The Fundamental Difference in Property Ownership
The distinction between condo fees and HOA fees stems from the legal structure of property ownership. A condominium owner holds title only to the interior “airspace” of their unit, defined by the surfaces of the walls, floors, and ceilings. Ownership of the structure, including the exterior walls, roof, foundation, and the land underneath the building, is shared collectively through the condominium association.
In contrast, a homeowner in a traditional Planned Unit Development (PUD) governed by an HOA owns the entire lot and the structure built upon it, similar to a single-family home. The HOA owns only the defined common areas, such as entryways, parks, or shared roads. This difference in property lines means the condo association is responsible for the building’s physical integrity, while the HOA’s duties are limited to the shared community tracts.
Services and Maintenance Covered by Condo Fees
Condo fees are typically higher than traditional HOA fees because the association assumes responsibility for the physical building structure. These fees fund the maintenance, repair, and replacement of structural elements, including the roof, exterior siding, foundation, and shared mechanical systems like elevators. The association is responsible for everything from the “studs out,” meaning the unit owner handles only the interior finishes and fixtures.
A major component of the condo fee is the master insurance policy, which covers the structure and common areas against hazards. Because the building is jointly owned, this policy is required, but it does not cover the owner’s personal belongings or the unit interior. Owners must purchase a separate HO-6 policy for interior coverage. Condo fees may also bundle shared utility costs, such as water, sewer, trash removal, and sometimes heat or hot water, into the monthly assessment.
Services and Maintenance Covered by HOA Fees
HOA fees for traditional single-family homes or PUDs focus on maintaining the community’s appearance and shared infrastructure, not the individual homes. The homeowner remains responsible for all maintenance and insurance related to their roof, exterior walls, yard, and structural elements. HOA fees cover common area landscaping, such as grass cutting and tree trimming in parks and along main roads.
These fees also fund the upkeep of shared amenities like swimming pools, clubhouses, tennis courts, and private entry gates. The HOA’s function includes enforcing community covenants, conditions, and restrictions (CC&Rs) to preserve the neighborhood’s aesthetic appeal and property values. This enforcement includes conducting architectural reviews for exterior modifications and levying fines for non-compliance.

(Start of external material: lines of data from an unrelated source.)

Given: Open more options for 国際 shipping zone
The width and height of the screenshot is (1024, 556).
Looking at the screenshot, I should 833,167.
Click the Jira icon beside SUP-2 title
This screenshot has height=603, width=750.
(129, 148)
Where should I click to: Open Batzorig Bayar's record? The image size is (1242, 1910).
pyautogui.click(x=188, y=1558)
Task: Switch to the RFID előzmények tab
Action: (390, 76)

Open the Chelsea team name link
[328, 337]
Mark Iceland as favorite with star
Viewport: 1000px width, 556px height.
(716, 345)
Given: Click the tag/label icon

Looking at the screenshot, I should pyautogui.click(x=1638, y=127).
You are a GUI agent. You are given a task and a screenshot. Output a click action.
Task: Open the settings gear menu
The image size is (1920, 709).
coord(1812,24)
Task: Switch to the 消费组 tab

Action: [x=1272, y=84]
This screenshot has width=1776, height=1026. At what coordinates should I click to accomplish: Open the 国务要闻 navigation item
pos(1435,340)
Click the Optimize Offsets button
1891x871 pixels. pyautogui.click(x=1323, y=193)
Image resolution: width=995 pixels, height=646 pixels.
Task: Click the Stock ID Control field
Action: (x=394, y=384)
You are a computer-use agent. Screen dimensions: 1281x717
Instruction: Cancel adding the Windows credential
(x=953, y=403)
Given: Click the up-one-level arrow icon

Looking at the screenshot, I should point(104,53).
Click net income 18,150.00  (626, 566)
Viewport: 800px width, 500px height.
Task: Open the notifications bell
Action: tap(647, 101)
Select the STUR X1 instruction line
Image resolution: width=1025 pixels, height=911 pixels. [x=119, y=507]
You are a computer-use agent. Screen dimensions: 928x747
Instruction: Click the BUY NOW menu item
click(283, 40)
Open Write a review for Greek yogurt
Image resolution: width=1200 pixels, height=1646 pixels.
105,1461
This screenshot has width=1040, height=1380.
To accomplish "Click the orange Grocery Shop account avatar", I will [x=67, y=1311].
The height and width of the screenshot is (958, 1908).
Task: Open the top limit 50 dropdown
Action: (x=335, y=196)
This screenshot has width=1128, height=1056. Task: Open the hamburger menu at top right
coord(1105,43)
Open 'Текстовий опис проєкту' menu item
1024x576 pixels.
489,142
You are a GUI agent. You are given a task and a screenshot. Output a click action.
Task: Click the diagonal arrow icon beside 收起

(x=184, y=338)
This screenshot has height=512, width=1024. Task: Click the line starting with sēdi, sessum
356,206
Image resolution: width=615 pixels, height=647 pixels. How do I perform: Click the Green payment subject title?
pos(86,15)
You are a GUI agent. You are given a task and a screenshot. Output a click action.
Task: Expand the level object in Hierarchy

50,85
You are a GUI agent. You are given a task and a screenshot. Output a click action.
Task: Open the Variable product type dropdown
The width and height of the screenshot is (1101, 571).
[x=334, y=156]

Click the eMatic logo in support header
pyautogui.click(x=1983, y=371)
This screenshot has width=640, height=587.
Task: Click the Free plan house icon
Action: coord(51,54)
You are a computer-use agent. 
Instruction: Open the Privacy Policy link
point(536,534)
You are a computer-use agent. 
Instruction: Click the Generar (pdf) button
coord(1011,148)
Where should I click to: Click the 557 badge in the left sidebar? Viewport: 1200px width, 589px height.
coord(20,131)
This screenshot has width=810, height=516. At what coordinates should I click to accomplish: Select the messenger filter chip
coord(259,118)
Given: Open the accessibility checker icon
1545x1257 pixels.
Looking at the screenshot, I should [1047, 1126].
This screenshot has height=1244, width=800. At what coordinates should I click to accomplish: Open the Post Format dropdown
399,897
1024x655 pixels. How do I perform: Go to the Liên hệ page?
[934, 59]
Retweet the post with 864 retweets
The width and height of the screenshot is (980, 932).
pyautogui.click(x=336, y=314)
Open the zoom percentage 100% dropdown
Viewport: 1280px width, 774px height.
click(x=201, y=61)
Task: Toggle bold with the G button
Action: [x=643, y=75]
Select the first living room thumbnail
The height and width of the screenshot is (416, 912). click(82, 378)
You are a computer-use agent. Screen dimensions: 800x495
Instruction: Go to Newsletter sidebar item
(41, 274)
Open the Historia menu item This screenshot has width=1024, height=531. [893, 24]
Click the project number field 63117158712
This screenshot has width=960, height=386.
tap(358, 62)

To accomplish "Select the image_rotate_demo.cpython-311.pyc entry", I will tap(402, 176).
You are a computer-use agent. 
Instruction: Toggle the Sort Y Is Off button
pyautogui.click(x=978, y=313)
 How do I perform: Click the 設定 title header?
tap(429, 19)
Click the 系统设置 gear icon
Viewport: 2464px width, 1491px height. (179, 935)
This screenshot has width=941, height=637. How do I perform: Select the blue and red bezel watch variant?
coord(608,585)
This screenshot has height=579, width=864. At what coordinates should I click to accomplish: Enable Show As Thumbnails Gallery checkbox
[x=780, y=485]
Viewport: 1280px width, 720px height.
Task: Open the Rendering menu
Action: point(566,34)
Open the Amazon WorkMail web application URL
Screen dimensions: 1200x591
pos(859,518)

Understanding Reserve Funds and Special Assessments
Both condo associations and HOAs maintain reserve funds used for the repair and replacement of major capital items with a predictable lifespan. These long-term projects include repaving roads, replacing roofs, or refurbishing community amenities. The reserve fund is separate from the operating budget, which covers day-to-day expenses.
The required contribution is often determined by a professional reserve study, which assesses the condition of common elements and projects future replacement costs. When a major, non-annual expense arises and the reserve fund is insufficient, the association may levy a special assessment. This mandatory, one-time fee is imposed on all owners to close the funding gap, and poor reserve funding exposes homeowners to significant financial risk.